Black level offset and Saturation level

Most raw images, read from files without demosaicing, are not exactly raw, i.e., their measured Digital Numbers are not identical to the output of the image sensor. The key differences are

  1. Black level offset DNoff (also called “pedestal” or “DN offset”), added so noise in dark regions does not clip, making it easier to detect dead pixels. Veiling glare (fogging of dark areas caused by stray light) closely resembles black level offset. If not removed, offset results in erroneous estimates of SNR in dark regions as well as dynamic range.
  2. Saturation (maximum) level, which may be 2N-1 for N-bit analog-to-digital converters (ADCs) or 2B-1 for file formats with bit depth of B. Examples:  saturation level = 4095, 16383, or 65535 for N or B = 12, 14, or 16 bits. Or the saturation may be entirely different, i.e., 15070. It must be set correctly to get correct results. Saturation level should not be confused with (well) saturation capacity (usually expressed in electrons, e-), which is a property of the image sensor.

For RGB color files demosaiced with LibRaw, the black level offset is normally removed and the saturation level is set to 2B-1 for bit depth B.

for raw images, Black level offset DNoff and Saturation level should be entered in the Color/Tone Settings window, a portion of which is shown on the right. We recommend starting with a good guess for DNoff, as explained below, then checking Optimize, which uses the algorithm in Appendix 2.1) to obtain the best results.

(Initial) black level offset can be estimated by using the following techniques. If it is not removed, the noise levels for the darkest patches tend to be strongly clustered around a level close to the offset in the Photon Transfer Curve, as shown on the right. 

  • If you are working with a development system and have complete control over the image processing (the ISP), you should know the SN offset.
  • Black level offset and Saturation level are often included in the EXIF data in commercial camera raw files (but rarely in JPEG files), but the EXIF data is not entirely reliable: the actual values may be different. The table below contains a few examples from (mostly old) cameras in our lab. The EXIF field names tend to be different for different manufacturers. 
  • The offset is smaller than the minimum patch level (which must be ≥ 0 after the offset is removed), but may be larger than the minimum (individual) pixel level. Knowing this, you can apply trial trial-end-error to find the offset. We recommend choosing the largest value that does not cut off the tonal response, but…

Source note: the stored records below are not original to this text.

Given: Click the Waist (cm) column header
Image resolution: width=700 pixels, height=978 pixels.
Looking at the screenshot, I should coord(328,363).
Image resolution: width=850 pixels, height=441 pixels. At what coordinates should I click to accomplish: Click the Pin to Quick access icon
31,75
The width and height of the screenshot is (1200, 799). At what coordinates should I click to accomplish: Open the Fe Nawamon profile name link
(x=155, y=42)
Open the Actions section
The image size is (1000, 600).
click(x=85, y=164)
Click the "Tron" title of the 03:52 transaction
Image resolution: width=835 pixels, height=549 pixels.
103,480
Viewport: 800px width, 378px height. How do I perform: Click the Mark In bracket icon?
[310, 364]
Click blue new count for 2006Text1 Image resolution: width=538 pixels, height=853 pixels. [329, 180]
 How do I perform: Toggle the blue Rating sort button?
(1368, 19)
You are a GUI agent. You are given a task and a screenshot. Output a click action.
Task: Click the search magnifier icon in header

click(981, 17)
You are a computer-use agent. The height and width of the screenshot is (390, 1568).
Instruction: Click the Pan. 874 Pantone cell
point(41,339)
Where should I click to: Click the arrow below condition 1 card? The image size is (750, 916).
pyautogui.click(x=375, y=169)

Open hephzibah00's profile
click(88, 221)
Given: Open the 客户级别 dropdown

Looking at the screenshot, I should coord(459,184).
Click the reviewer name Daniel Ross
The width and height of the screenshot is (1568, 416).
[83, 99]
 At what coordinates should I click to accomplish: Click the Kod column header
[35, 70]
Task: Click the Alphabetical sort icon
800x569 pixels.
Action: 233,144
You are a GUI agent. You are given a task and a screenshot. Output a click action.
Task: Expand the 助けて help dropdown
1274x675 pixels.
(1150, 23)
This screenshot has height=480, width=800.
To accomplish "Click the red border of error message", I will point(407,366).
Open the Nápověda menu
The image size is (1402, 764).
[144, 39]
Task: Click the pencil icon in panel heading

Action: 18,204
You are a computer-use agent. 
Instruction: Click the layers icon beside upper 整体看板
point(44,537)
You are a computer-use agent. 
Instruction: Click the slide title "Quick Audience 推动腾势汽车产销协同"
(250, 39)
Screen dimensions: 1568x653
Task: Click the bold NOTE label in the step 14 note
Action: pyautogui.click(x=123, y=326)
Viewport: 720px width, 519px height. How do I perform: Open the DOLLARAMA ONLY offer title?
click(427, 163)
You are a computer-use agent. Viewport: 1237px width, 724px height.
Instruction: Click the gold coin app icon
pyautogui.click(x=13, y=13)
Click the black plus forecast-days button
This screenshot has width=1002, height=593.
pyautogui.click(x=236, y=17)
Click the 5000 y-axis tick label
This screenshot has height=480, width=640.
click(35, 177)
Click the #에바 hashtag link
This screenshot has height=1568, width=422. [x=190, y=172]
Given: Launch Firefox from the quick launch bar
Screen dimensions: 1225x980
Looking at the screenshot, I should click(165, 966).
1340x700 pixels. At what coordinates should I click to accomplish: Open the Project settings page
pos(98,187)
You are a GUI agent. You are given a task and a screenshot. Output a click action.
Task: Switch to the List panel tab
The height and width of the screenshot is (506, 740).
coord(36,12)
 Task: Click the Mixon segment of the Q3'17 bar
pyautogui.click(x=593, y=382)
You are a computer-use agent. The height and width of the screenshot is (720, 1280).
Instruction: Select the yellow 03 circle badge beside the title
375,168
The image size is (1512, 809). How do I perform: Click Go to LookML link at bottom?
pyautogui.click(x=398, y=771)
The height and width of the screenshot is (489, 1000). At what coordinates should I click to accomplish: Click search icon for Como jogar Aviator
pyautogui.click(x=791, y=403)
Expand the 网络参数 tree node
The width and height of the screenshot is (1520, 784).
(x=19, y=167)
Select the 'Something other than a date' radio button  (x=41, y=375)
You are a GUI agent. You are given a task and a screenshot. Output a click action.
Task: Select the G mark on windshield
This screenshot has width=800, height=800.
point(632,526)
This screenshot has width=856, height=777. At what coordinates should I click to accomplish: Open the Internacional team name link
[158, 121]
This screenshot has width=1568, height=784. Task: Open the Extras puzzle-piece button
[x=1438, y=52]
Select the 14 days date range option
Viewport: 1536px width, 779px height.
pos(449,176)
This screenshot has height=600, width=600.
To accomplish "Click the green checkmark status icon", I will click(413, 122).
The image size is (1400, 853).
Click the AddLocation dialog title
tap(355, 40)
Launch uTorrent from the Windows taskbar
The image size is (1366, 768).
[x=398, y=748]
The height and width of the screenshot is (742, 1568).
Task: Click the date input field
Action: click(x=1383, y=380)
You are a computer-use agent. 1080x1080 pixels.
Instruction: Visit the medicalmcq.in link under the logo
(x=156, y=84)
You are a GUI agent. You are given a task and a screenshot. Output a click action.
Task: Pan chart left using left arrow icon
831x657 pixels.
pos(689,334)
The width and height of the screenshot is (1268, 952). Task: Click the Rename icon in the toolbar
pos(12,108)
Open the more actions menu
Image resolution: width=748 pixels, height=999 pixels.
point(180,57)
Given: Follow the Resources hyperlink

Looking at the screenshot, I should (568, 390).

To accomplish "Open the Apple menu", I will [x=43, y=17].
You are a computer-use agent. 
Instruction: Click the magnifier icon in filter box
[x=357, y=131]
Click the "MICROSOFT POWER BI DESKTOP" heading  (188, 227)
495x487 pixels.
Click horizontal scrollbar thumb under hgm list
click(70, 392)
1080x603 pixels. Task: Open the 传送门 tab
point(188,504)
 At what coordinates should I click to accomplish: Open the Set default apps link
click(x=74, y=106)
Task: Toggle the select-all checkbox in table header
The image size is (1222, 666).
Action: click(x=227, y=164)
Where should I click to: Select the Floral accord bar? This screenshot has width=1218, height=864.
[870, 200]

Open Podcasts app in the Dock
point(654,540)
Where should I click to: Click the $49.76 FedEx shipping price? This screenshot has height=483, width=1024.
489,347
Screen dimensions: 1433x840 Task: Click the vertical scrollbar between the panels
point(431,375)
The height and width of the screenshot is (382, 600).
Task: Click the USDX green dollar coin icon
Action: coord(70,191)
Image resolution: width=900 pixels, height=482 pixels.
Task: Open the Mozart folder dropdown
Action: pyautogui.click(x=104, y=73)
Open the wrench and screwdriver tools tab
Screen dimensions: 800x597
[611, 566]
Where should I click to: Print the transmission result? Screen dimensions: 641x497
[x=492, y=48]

Checking the Optimize checkbox, on the right of the DN offset Edit box, improves the estimate of DNoff so the image sensor noise properties can be reliably calculated, as explained in Appendix 2.1.

Table of camera Black level offsets, saturation levels, and CFA configurations, from EXIF data
Camera – extension / CFA EXIF data of interest Values
Canon EOS 6D – CR2
[R1C1; RGGB]
Average Black Level 
Per Channel Black Level
Normal White Level
Specular White Level
2047 (×4)
2047 (×4)
14558
15070

Nikon D800E – NEF
(some results from DNG)
[R1C1; RGGB]

Black Level (likely added in the DNG conversion; nothing in the NEF)
White Level (also likely added in DNG conv.)
[What are WB GRBG levels 256 475 353 256?]
0
15520

Panasonic FZ1000 – RW2
[R2C1; GBRG]
Black Level Red, Green, Blue
Linearity Limit Red, Green, Blue
127
4095
Panasonic Lumix G3, LX5 – RW2 [R1C2; GRBG] Black Level Red, Green, Blue (143 is often observed)
Linearity Limit Red, Green, Blue
128
4095
Panasonic Lumix LX100
[R2C2; BGGR]
Black Level Red, Green, Blue (143 is often observed)
Linearity Limit Red, Green, Blue
128
4095
Sony A7Rii, A7R5, A6000 – ARW
[R1C1; RGGB]
Black Level
White Level
512 (×4)
15360 (×3)

Note that different cameras from the same manufacturer may have different Color Filter Array (CFA) configurations.

Black level offset DNoff  can be recognized as a flattening of the log pixel level response (sometimes difficult to distinguish from flare light). Pixel offsets are sometimes powers of 2  minus 1 (2N-1 = 127, 2047,  16383, …).

Most commercial raw files are good examples. When dcraw converts raw files with normal demosaicing, the pixel offset is removed. Images look good and the expected value of gamma is obtained. But when raw files are converted to 16-bit Bayer raw files without demosaicing, the offset is not removed and the saturation level may be lower than the maximum for the file format (e.g., 65535 for bit depth = B = 16).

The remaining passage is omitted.